**Источник:**
<<<<
Эмиль Золя. Письмо к молодежи.


Я посвящаю этот очерк французской молодежи — тем, кому нынче двадцать лет и кто завтра станет обществом. Недавно произошли два события: первое представление «Рюи Блаза» во Французской Комедии и торжественное вступление Ренана в Академию. По этому поводу поднялся большой шум, взрыв энтузиазма, пресса затрубила в фанфары в честь национального гения и принялась уверять, что подобные события должны служить нам утешением в наших бедствиях и порукой наших будущих триумфов. Начался полет в идеальный мир; наконец-то можно было оторваться от земли и реять в высоте, — это было как бы победой поэзии над научным духом.
>>>>
**Задание:**
Пожалуйста, проверьте, согласуются ли с очерком утверждения 1–3. Для каждого ответьте «да» или «нет» и дословно приведите решающие слова очерка.
1. Очерк посвящен французской молодежи.
2. Первое представление «Рюи Блаза» состоялось в Академии.
3. Пресса встретила эти события сдержанно и без шума.
Записи к этому заданию никакого отношения не имеют.

Записи о том, где находятся объекты:
<<<<
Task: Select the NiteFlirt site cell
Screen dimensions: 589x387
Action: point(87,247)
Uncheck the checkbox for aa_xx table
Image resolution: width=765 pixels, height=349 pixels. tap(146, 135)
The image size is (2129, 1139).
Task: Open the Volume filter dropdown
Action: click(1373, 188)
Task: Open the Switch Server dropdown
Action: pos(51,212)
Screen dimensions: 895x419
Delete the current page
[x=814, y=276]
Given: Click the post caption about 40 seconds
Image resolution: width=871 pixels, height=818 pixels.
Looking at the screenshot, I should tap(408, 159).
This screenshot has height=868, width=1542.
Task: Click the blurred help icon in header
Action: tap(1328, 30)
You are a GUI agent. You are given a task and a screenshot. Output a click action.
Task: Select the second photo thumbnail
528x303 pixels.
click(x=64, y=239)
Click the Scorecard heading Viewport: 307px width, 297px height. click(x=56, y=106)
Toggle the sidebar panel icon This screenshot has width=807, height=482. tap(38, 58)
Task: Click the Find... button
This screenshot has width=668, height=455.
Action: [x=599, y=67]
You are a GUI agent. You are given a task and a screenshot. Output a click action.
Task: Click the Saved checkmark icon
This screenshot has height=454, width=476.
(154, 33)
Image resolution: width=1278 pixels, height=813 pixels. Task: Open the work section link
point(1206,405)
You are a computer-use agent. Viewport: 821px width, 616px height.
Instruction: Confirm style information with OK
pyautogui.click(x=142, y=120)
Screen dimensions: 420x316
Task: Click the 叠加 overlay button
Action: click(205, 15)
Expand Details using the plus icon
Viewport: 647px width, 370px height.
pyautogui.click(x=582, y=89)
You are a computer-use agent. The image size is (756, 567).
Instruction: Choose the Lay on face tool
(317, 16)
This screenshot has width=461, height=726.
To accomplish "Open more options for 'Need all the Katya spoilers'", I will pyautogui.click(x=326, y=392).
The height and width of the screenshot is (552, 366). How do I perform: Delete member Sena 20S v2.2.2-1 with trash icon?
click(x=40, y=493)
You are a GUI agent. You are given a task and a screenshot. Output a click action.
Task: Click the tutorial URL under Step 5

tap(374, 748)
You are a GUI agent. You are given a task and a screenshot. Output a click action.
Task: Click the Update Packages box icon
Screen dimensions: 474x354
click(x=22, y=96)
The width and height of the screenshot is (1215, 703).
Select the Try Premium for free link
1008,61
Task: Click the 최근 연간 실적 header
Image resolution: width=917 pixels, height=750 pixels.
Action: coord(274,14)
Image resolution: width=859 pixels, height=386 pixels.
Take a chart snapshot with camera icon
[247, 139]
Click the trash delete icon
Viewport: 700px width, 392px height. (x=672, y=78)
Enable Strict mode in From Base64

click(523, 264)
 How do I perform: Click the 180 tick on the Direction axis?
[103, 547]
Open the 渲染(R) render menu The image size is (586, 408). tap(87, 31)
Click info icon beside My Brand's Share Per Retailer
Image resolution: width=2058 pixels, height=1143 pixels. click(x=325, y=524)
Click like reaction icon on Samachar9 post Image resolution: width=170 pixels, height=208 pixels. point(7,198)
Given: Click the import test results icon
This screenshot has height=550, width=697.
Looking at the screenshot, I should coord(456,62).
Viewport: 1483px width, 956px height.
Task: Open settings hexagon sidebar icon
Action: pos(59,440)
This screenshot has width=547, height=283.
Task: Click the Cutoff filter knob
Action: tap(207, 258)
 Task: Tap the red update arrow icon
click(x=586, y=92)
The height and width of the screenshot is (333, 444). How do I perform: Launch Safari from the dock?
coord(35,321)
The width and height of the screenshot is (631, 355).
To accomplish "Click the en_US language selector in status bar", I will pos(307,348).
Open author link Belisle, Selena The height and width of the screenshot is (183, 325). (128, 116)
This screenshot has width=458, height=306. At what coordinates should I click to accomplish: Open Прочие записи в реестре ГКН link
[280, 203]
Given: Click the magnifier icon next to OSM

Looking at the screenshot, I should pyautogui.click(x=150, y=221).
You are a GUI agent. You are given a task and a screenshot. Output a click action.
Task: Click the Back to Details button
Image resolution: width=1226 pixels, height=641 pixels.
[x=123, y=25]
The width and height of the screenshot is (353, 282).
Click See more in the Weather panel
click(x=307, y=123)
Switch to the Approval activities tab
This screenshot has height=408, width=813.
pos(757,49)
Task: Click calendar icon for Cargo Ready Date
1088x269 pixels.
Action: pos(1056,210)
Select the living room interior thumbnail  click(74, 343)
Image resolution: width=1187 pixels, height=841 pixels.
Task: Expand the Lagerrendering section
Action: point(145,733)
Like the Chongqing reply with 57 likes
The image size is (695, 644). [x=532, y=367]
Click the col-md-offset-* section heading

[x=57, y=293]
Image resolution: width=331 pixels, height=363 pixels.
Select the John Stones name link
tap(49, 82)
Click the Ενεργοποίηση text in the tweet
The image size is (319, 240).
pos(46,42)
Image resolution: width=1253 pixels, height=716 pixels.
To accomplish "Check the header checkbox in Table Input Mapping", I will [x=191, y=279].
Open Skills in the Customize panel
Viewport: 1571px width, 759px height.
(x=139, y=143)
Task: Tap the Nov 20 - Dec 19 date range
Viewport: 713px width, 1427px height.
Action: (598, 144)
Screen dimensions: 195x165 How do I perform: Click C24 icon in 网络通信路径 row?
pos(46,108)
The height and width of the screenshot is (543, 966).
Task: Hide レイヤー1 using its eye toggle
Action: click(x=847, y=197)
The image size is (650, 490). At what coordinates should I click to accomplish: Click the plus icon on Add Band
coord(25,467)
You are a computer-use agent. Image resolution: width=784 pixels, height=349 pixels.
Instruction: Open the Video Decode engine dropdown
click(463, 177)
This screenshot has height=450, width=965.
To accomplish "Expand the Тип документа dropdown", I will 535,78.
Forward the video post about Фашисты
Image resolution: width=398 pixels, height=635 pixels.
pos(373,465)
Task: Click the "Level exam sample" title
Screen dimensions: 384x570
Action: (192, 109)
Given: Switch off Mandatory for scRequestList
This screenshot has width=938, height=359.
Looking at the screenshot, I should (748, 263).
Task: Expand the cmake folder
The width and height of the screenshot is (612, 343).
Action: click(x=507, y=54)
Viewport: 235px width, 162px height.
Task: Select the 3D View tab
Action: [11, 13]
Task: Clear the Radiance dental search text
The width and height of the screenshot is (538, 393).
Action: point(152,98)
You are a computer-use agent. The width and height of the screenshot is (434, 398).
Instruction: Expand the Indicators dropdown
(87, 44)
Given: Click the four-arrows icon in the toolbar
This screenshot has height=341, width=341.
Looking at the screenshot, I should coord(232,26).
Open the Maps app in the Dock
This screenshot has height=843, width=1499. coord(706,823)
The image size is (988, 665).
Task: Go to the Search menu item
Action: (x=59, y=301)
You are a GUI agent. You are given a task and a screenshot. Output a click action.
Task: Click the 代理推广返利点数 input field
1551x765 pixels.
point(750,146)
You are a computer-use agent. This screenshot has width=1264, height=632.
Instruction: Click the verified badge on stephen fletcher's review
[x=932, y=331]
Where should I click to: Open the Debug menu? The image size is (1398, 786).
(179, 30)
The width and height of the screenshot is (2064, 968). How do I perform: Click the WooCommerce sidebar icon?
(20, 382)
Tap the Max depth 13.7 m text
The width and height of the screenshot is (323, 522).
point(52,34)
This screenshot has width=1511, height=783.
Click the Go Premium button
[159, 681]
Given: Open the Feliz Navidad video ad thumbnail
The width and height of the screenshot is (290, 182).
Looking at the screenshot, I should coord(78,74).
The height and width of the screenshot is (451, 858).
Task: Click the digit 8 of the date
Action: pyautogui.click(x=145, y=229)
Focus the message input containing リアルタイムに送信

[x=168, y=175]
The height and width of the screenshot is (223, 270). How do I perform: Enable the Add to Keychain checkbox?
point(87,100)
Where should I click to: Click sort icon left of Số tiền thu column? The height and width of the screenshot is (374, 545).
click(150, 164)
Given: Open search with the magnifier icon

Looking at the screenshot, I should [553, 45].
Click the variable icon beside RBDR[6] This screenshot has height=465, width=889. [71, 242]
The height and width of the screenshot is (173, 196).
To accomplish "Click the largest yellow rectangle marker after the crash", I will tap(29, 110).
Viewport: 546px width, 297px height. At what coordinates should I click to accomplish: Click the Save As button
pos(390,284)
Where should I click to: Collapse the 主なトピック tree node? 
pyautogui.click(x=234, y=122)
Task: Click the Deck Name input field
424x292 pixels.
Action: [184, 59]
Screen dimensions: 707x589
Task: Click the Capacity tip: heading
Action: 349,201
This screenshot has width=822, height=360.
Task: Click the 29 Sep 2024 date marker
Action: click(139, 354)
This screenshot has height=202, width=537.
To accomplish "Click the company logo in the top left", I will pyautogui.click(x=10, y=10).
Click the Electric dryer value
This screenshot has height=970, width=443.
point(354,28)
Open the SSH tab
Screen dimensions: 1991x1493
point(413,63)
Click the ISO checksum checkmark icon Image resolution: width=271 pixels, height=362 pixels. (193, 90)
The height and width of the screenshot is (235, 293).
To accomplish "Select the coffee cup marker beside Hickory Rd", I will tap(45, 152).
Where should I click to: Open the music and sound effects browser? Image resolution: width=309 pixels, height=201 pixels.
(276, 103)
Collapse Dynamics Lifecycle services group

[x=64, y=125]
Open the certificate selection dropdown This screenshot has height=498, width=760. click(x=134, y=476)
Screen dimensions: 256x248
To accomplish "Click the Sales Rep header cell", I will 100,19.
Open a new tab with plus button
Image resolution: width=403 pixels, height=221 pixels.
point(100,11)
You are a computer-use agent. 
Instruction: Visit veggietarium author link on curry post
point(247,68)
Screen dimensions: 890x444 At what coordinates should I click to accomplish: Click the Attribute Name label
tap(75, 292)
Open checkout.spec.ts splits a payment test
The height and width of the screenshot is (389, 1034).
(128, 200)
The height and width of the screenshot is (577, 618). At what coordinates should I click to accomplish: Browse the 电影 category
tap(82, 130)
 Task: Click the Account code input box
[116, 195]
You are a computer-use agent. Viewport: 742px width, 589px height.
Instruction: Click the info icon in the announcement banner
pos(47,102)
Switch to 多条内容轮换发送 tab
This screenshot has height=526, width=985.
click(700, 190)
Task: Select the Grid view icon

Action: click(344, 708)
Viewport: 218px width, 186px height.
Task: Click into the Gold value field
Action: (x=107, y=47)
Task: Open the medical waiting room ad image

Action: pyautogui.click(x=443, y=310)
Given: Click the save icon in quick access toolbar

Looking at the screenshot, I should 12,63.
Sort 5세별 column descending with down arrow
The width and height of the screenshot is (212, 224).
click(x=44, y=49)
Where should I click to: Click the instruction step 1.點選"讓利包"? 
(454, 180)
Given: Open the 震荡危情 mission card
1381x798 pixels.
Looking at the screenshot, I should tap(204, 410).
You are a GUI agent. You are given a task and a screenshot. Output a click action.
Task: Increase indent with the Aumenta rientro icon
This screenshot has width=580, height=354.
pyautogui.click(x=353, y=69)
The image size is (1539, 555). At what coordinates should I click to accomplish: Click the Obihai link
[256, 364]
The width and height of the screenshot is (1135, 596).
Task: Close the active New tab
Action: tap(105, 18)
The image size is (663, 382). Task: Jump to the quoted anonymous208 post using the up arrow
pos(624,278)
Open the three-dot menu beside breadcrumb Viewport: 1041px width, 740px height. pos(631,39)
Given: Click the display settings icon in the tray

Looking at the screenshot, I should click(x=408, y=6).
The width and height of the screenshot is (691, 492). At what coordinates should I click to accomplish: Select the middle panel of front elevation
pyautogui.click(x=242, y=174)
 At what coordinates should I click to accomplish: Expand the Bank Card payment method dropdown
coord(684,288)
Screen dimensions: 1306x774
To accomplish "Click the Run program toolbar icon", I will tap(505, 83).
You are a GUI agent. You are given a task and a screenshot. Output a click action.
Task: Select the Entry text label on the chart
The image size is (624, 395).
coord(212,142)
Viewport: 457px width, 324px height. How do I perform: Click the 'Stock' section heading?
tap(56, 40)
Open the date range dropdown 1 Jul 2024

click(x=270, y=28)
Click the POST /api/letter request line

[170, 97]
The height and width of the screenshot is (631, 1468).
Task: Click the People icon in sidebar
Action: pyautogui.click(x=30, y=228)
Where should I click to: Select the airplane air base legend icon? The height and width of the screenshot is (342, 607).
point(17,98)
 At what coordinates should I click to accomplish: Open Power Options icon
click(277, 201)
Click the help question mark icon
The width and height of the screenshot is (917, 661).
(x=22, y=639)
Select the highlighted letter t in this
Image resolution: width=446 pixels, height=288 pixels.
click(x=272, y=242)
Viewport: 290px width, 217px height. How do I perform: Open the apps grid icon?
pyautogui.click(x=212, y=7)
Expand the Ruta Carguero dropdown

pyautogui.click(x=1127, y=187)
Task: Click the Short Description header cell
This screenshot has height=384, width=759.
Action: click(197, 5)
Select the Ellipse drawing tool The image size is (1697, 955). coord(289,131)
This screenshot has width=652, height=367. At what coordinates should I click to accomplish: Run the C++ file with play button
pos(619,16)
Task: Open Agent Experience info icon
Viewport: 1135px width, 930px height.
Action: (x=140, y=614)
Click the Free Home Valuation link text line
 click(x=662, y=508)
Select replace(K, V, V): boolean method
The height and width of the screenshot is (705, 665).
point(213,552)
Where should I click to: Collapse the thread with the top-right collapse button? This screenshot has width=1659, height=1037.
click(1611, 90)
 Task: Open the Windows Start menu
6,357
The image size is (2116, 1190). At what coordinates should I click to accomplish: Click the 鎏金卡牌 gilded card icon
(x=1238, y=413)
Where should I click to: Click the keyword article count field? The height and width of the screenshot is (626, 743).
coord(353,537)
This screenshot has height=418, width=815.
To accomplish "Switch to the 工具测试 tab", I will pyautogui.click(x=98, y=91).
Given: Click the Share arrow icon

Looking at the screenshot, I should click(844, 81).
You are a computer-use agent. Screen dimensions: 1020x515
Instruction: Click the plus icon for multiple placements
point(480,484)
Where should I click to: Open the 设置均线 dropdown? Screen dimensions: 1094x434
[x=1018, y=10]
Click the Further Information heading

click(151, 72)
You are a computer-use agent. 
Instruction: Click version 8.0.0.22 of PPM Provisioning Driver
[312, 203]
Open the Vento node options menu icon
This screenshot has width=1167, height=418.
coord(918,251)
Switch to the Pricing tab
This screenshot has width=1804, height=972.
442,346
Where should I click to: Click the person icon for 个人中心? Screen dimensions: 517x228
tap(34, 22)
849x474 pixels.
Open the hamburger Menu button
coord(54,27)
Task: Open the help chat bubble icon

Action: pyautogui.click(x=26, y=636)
>>>>
**Ответ:**
1. Да: «Я посвящаю этот очерк французской молодежи».
2. Нет: "первое представление «Рюи Блаза» во Французской Комедии".
3. Нет: «поднялся большой шум, взрыв энтузиазма, пресса затрубила в фанфары».